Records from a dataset
- - - - - - -
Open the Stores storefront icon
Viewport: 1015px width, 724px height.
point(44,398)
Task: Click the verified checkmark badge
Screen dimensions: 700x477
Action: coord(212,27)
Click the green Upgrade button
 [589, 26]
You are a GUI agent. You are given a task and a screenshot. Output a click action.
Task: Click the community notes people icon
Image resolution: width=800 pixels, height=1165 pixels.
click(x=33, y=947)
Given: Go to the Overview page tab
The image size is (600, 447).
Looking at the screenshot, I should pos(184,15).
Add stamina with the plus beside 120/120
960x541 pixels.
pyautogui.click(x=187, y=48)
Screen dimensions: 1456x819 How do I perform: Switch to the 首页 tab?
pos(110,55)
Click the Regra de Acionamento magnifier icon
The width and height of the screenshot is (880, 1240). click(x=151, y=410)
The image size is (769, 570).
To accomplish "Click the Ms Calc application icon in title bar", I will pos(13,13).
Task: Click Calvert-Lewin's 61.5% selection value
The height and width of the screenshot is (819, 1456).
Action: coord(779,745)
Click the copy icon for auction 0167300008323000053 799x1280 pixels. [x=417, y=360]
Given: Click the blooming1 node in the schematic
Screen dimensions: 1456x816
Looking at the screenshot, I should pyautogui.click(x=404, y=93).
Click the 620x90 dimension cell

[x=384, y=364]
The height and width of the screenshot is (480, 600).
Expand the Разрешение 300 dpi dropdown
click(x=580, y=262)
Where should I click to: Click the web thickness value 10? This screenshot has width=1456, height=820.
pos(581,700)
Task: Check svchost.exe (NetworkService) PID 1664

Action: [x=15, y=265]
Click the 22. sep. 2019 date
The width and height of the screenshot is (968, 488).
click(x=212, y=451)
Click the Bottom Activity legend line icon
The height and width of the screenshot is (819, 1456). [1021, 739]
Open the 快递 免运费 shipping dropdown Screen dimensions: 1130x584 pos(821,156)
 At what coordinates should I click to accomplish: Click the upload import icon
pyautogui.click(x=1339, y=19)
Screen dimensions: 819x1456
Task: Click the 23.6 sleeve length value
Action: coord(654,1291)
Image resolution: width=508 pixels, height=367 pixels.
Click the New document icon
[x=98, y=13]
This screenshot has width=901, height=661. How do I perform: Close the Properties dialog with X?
- - - - - - -
All entries are to be copied exactly as they read.

◆ Response area ◆
Open the Stores storefront icon
Viewport: 1015px width, 724px height.
point(44,398)
Task: Click the verified checkmark badge
Screen dimensions: 700x477
Action: coord(212,27)
Click the green Upgrade button
 [589, 26]
You are a GUI agent. You are given a task and a screenshot. Output a click action.
Task: Click the community notes people icon
Image resolution: width=800 pixels, height=1165 pixels.
click(x=33, y=947)
Given: Go to the Overview page tab
The image size is (600, 447).
Looking at the screenshot, I should pos(184,15).
Add stamina with the plus beside 120/120
960x541 pixels.
pyautogui.click(x=187, y=48)
Screen dimensions: 1456x819 How do I perform: Switch to the 首页 tab?
pos(110,55)
Click the Regra de Acionamento magnifier icon
The width and height of the screenshot is (880, 1240). click(x=151, y=410)
The image size is (769, 570).
To accomplish "Click the Ms Calc application icon in title bar", I will pos(13,13).
Task: Click Calvert-Lewin's 61.5% selection value
The height and width of the screenshot is (819, 1456).
Action: coord(779,745)
Click the copy icon for auction 0167300008323000053 799x1280 pixels. [x=417, y=360]
Given: Click the blooming1 node in the schematic
Screen dimensions: 1456x816
Looking at the screenshot, I should pyautogui.click(x=404, y=93).
Click the 620x90 dimension cell

[x=384, y=364]
The height and width of the screenshot is (480, 600).
Expand the Разрешение 300 dpi dropdown
click(x=580, y=262)
Where should I click to: Click the web thickness value 10? This screenshot has width=1456, height=820.
pos(581,700)
Task: Check svchost.exe (NetworkService) PID 1664

Action: [x=15, y=265]
Click the 22. sep. 2019 date
The width and height of the screenshot is (968, 488).
click(x=212, y=451)
Click the Bottom Activity legend line icon
The height and width of the screenshot is (819, 1456). [1021, 739]
Open the 快递 免运费 shipping dropdown Screen dimensions: 1130x584 pos(821,156)
 At what coordinates should I click to accomplish: Click the upload import icon
pyautogui.click(x=1339, y=19)
Screen dimensions: 819x1456
Task: Click the 23.6 sleeve length value
Action: coord(654,1291)
Image resolution: width=508 pixels, height=367 pixels.
Click the New document icon
[x=98, y=13]
This screenshot has width=901, height=661. How do I perform: Close the Properties dialog with X?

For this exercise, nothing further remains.